ファッロとアルボリオのリークリゾット
リゾットが成立する理由は、水分を管理する点にある。熱いだしを少量ずつ加えて混ぜることで、米は粘りを出しつつも煮崩れない。このレシピでは、アルボリオ米がクリーミーさを担い、あらかじめ加熱したファッロは後から加えることで食感を保つ。タイミングが重要で、米が柔らかくなり始めてからファッロを加え、最初から入れない。
リーキはオリーブオイルで色づかせないようにやさしく炒め、甘みのある土台を作る。続いてにんにくと米を加え、短時間トーストすることで粒を油でコーティングし、均一に水分を吸わせる。白ワインは刺激的な香りが飛ぶまで煮詰め、その後だしをおたま一杯ずつ、弱い煮立ちを保ちながら加える。鍋の中が水浸しになることはなく、混ぜるたびに表面がゆっくり動く程度が理想だ。

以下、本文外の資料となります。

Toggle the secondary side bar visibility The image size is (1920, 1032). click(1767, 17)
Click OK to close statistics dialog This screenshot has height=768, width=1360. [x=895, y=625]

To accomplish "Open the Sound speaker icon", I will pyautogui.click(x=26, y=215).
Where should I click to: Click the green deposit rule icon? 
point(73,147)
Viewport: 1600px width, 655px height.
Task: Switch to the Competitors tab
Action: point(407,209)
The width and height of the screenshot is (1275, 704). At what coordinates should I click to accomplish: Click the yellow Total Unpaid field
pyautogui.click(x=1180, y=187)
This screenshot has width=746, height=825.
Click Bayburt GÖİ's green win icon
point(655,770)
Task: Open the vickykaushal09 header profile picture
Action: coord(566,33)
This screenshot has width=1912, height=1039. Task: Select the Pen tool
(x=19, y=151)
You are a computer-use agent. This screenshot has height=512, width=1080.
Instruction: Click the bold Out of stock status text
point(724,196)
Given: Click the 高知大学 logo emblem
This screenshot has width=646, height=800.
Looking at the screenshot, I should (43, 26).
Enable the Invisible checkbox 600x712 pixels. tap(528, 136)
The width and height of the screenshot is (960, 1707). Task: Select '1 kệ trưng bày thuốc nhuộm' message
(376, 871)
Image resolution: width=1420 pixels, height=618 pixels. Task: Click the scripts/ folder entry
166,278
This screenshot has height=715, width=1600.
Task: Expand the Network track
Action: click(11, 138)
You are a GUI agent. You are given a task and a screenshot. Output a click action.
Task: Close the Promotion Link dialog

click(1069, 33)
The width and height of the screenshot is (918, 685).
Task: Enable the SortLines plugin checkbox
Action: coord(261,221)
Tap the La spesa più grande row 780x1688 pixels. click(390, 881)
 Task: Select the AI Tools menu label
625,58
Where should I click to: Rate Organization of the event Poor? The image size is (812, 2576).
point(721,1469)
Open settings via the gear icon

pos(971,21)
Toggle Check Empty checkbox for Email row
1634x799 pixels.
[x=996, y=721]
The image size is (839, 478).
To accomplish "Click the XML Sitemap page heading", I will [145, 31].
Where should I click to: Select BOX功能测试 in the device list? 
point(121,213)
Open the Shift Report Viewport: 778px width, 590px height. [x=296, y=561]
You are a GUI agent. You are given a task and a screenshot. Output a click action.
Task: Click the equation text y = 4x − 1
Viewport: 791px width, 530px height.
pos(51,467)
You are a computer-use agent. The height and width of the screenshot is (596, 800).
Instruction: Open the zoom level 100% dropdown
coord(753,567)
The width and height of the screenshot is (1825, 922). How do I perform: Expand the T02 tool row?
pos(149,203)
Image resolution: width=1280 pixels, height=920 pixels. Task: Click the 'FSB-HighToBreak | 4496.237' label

仕上げに火を止めてからフレッシュハーブとレモン果汁を加える。これにより香りが保たれ、後味がすっきりする。パルメザンチーズは好みで、加えればとろみと塩味が増す。結果として、なめらかな米、弾力のあるファッロ、そして最後に効く酸味が対比を生むリゾットになる。シンプルなサラダと合わせて主菜にしても、ロースト野菜の付け合わせとしても良い。
所要時間
50分
下ごしらえ
15分
調理時間
35分
人分
4
Marco Bianchi 著
Marco Bianchi
エグゼクティブシェフ
モダンな技法で作るイタリアンの定番
作り方
- 1
だしを小鍋に入れ、味が整うように軽く調える。弱い沸騰直前まで温めたら火を弱め、沸かさずに湯気が立つ状態を保つ。冷えただしは後でリゾットの進行を遅らせる。
5分
- 2
幅広で重さのあるフライパンを中火にかけ、オリーブオイルを温める。刻んだリーキを加え、頻繁に混ぜながら、色づかずに柔らかく透明になるまで加熱する。色づき始めたら火を少し弱める。
4分
- 3
リーキに塩を振り、にんにくとアルボリオ米を加える。米全体に油が回るように絶えず混ぜる。粒が温まり、かすかなパチパチ音と軽い香ばしさが出る。
3分
- 4
白ワインを注ぎ、泡立つ間ずっと混ぜる。刺激的なアルコール臭が消え、鍋底がほぼ乾いたように見えつつ、米がつややかな状態になるまで加熱する。
3分
- 5
熱いだしを米がかろうじて浸る程度に加える。強く沸騰させず、ゆるやかな煮立ちになるよう火加減を調整する。底をこそげるように混ぜ、液体がほぼ吸収されるまで加熱する。この工程を繰り返し、米がふくらみ始めて柔らかくなるまで続ける。
15分
- 6
加熱済みのファッロを加え、全体が軽く浸る程度にさらにだしを足す。定期的に混ぜながら調理し、スープ状ではなくクリーミーな状態を保つ。米が芯を少し残して柔らかくなるまで続ける。中心が粉っぽければ、だしを足して加熱を続ける。
10分
- 7
味を見て塩を調整し、刻んだハーブと粗挽き黒こしょうを加える。最後にだしをおたま一杯加え、ハーブがしんなりしつつ香りを保つ程度に短時間加熱する。
2分
- 8
火を止め、好みでパルメザンチーズを混ぜ、続いてレモン果汁を加える。リゾットはとろりと流れる状態が理想。固くなったら熱いだしを少量加える。再度味を整え、すぐに提供する。
2分
💡おいしく作るコツ
- •だしは常に熱く保つ。冷たい液体は米に衝撃を与え、でんぷんの放出を遅らせる。
- •頻繁に混ぜるが、混ぜすぎない。焦げ付きを防ぎ、クリーミーさを促す程度で十分。
- •ファッロは米が半分ほど火が通ってから加え、食感を守る。
- •終盤で塩味を確認する。だしとパルメザン(使用する場合)にはすでに塩分がある。
- •提供前に固くなったら、熱いだしを少量加えて緩める。